Date(s) - Wednesday, March 22, 2017
6:00 pm - 9:00 pm
15 W 6th St #2913
The policies of the Trump Administration regarding the Israeli Palestinian conflict are unclear at best and totally unpredictable. In this presentation, Gershon will examine the possible policy options facing President Trump and his advisers and possible outcomes of their choices. Gershon Baskin will focus on how the situation in Israel and Palestine is connected to the war and suffering in Syria and the strengthening of Egypt and Jordan. He will touch upon the need of continuing to assist the Palestinian, mainly the private sector, in order to build a more secure Palestinian economy. Gershon will share his ideas on how President Trump should take a strong stand on radical Islamic terrorism, against Al-Qaida and against ISIS in order to help to create a more secure Middle East and a more secure world. He will discuss how unilateral actions of either side that could make the process of reaching agreements more difficult, and will share his perspectives of Jerusalem related issues.

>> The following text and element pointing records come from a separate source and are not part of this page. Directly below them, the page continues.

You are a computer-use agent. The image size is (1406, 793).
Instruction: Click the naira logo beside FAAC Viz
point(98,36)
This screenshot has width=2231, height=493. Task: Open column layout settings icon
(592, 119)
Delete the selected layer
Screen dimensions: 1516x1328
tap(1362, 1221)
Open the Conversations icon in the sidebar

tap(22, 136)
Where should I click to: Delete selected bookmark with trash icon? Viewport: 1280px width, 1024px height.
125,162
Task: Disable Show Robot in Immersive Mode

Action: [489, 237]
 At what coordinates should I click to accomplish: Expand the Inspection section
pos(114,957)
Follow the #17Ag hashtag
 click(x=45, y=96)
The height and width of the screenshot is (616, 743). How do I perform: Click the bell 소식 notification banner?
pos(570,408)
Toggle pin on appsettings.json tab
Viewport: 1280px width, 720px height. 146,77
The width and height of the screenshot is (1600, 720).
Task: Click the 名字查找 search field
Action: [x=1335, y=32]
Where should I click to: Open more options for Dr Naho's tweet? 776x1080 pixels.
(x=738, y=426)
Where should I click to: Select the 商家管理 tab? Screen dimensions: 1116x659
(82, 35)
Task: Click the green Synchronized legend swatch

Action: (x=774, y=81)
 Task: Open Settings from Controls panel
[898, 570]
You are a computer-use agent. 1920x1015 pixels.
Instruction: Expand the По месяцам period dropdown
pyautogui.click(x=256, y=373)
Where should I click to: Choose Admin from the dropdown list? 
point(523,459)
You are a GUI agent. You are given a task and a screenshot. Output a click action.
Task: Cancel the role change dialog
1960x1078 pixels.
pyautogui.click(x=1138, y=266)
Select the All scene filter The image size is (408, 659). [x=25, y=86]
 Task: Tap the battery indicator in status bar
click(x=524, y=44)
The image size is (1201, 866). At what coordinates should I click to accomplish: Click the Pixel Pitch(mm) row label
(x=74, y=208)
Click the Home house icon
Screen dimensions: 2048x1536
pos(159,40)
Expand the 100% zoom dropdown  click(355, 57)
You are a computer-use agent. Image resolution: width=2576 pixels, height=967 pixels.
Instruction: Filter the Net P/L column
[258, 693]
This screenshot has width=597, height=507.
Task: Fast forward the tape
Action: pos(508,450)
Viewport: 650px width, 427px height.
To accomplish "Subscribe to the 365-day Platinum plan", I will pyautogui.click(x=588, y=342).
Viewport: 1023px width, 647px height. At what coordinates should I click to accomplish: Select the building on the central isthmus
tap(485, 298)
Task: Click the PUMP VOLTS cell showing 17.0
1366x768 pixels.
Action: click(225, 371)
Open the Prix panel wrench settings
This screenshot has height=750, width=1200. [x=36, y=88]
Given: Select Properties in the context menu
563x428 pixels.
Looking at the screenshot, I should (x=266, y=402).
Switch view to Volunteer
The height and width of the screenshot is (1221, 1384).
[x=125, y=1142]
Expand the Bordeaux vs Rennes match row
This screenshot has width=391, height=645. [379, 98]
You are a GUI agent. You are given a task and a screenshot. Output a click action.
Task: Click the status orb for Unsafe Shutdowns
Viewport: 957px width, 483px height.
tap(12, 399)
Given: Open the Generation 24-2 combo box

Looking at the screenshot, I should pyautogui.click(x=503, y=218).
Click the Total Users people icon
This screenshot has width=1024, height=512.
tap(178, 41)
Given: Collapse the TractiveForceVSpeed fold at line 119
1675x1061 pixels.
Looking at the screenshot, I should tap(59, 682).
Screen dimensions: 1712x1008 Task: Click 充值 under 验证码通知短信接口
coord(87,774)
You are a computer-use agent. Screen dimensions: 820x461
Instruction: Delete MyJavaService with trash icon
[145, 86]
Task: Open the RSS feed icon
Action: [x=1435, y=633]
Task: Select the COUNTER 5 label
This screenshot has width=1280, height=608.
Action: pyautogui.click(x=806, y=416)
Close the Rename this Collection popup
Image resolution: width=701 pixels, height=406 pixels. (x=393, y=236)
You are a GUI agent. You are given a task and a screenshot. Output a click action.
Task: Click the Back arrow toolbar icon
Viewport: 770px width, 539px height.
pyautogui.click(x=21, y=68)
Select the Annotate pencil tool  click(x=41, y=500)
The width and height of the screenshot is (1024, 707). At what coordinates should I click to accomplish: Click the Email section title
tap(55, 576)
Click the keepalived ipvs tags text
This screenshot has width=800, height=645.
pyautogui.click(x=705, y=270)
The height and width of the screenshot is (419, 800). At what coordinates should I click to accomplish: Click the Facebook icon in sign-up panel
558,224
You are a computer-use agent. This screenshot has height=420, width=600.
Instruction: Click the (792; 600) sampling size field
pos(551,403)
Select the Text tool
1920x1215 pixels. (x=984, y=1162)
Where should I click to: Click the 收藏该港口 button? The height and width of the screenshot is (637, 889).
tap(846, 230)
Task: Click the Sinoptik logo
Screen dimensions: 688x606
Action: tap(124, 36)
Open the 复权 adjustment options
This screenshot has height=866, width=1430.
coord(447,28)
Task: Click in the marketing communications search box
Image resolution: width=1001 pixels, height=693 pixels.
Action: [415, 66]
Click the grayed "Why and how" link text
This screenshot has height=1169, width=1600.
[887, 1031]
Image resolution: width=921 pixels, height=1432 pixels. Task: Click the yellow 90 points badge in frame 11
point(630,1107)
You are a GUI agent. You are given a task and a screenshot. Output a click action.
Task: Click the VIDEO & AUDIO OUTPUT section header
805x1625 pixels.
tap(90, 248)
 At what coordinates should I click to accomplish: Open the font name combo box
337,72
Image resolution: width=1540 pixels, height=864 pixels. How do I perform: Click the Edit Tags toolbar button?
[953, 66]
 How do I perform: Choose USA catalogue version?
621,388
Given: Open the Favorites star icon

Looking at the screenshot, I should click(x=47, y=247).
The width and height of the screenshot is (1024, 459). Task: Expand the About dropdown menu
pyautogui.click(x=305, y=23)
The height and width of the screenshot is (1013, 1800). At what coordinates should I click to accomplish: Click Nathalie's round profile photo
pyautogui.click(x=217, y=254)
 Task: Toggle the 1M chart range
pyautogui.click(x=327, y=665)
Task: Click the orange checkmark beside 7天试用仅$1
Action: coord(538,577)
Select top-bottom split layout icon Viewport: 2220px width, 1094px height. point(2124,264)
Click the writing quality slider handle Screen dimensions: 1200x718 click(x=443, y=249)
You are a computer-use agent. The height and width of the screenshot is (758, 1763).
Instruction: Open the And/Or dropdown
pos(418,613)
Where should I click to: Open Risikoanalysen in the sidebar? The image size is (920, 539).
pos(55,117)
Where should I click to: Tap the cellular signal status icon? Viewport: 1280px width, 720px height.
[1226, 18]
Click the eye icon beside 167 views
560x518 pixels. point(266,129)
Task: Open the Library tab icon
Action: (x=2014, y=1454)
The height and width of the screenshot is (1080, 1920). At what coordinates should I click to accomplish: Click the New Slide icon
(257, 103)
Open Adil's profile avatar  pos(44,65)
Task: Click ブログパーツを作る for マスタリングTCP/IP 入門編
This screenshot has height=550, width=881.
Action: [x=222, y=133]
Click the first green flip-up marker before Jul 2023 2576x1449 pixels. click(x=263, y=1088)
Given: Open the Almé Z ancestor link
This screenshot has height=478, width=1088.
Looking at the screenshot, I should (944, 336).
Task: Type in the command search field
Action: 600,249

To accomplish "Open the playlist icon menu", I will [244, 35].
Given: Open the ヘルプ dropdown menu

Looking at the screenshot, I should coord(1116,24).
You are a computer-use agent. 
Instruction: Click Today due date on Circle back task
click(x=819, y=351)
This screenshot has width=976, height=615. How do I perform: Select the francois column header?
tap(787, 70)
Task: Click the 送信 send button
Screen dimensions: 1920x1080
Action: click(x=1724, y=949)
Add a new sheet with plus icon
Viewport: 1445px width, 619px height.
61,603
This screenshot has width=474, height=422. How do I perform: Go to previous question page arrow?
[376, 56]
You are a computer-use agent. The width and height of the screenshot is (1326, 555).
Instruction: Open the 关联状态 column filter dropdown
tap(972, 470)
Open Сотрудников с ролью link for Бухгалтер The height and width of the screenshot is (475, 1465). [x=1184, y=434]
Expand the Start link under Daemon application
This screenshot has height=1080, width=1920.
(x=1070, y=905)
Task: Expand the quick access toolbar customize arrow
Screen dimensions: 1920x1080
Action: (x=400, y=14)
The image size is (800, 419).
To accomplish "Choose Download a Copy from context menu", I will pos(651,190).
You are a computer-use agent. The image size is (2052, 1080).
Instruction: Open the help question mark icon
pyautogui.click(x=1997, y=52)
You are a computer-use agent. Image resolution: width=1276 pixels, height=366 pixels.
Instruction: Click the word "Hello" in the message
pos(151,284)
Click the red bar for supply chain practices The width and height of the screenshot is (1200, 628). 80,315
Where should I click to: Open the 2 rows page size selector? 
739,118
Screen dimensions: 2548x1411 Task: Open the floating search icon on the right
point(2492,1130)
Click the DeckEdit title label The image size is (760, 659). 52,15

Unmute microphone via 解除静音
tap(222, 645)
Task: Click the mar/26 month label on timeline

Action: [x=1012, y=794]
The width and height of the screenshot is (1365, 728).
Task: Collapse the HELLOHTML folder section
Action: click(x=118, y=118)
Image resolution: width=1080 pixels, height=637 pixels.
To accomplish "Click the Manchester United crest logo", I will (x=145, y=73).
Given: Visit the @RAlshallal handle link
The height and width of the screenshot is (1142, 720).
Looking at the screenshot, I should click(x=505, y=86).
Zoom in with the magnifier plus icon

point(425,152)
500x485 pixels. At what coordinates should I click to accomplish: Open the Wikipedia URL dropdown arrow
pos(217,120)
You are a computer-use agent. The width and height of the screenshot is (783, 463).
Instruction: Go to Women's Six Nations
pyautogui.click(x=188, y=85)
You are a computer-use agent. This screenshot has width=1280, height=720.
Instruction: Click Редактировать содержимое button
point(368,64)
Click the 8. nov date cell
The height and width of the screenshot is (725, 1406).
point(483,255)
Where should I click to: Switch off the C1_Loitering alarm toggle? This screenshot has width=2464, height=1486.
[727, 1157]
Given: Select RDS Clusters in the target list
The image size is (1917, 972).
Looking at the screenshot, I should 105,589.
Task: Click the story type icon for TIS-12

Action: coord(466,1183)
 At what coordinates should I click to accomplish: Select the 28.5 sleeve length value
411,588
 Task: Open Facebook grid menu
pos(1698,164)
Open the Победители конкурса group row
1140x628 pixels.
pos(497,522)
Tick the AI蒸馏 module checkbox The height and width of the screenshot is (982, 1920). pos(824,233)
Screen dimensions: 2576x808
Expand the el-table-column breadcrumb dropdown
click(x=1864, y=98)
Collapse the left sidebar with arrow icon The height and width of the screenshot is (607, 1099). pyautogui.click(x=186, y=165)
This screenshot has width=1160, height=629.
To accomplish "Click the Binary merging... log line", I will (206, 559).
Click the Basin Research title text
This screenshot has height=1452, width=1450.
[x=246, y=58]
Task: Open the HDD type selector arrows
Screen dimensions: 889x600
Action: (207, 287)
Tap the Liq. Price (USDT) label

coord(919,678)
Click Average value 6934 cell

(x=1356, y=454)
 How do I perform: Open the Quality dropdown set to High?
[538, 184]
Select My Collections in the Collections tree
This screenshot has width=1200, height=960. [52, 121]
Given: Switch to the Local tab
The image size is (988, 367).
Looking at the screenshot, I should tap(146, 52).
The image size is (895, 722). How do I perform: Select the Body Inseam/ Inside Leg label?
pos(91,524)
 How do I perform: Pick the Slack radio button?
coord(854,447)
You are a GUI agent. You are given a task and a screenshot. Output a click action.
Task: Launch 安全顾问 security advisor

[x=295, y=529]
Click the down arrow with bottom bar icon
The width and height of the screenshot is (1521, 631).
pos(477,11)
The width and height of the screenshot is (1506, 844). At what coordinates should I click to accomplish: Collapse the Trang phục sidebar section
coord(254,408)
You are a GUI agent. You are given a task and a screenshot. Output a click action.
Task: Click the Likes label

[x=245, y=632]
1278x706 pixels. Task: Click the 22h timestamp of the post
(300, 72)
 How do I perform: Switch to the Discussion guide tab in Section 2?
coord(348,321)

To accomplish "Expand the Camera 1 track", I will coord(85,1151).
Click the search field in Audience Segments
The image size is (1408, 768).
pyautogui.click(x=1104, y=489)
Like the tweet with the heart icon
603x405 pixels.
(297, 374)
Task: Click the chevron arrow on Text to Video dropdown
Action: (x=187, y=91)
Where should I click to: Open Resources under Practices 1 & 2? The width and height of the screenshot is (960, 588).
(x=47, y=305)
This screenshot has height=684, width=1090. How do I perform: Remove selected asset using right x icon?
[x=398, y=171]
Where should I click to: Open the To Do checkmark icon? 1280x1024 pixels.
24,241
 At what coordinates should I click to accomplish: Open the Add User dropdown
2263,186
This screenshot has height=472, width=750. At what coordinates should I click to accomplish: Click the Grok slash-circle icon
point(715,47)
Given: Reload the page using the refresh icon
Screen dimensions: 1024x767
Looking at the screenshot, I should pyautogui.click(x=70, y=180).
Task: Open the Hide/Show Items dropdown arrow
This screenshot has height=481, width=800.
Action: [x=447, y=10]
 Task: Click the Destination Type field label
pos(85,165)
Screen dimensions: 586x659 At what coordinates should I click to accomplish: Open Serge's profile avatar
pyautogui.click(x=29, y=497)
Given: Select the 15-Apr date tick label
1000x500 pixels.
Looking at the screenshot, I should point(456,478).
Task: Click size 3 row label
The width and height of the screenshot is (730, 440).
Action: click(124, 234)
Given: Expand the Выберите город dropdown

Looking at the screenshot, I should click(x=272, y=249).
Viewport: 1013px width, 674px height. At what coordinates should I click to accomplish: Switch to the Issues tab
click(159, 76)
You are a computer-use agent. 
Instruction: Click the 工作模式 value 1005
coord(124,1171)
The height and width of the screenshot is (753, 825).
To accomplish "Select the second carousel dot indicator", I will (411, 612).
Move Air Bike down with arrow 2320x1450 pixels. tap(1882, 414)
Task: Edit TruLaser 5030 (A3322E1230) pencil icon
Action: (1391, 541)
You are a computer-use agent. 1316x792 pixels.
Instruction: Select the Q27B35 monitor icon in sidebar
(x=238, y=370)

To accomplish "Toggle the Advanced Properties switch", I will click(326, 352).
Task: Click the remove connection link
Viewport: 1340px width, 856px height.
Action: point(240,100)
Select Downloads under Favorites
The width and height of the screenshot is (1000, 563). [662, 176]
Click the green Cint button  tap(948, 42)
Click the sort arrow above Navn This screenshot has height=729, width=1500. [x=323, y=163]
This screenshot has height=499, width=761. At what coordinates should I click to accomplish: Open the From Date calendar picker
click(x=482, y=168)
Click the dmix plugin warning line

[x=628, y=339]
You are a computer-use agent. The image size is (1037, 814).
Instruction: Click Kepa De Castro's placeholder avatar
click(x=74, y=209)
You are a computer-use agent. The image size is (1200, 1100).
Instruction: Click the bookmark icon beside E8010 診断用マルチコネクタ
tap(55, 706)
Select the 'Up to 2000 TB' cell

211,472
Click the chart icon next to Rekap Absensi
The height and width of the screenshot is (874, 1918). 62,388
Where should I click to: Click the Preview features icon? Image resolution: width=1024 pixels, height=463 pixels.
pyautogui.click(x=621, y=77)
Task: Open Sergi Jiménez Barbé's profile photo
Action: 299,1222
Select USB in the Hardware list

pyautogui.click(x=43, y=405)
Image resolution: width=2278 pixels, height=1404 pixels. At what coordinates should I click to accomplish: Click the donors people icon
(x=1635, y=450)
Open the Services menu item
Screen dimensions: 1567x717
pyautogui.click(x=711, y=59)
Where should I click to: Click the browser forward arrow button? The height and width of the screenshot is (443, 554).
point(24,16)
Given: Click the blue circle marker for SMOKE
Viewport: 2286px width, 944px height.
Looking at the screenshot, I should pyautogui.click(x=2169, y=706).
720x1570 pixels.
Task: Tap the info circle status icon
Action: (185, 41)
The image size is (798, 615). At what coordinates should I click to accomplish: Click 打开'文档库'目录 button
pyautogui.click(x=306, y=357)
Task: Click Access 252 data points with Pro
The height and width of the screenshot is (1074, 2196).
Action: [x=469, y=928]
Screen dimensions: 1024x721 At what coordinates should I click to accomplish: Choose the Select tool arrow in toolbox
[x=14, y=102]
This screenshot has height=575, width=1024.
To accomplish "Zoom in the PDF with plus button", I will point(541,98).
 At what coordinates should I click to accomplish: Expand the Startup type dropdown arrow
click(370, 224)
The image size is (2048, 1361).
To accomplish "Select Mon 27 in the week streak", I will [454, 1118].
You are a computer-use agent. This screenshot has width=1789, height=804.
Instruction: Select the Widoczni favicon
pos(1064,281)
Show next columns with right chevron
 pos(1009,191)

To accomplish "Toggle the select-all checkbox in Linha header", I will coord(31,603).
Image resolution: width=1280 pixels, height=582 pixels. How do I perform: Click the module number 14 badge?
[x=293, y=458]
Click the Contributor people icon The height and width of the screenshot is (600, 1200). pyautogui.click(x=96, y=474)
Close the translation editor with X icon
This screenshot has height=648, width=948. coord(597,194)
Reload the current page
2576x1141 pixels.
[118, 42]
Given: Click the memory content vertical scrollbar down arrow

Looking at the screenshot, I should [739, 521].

Gershon’s presentation is a program of the Tulsa Committee on Foreign Relations that is dedicated to increasing the understanding of international affairs and U.S. foreign policy. In monthly meetings the Committee members engage with international experts and foreign policy officials in constructive discussion and debate on world issues. The Committee also promotes other educational programs and forums on international affairs.
The Tulsa Committee is one of 15 such groups in various cities, who comprise the American Committees on Foreign Relations. ACFR, headquartered in Washington, D.C., provides programming support to the affiliated committees and conducts an annual national conference as well as international study tours. Prior to 1995, the Tulsa Committee was affiliated with the Council on Foreign Relations, headquartered in New York, which founded TCFR in 1943.
Meetings are conducted in a collegial atmosphere where civil behavior and a respect for opposing viewpoints are the norms. The Tulsa Committee takes no positions on issues and has no partisan affiliation, and it follows the Council on Foreign Relations’ rule on non-attribution at its meetings, so as to encourage open and candid discussion by guest speakers and members alike.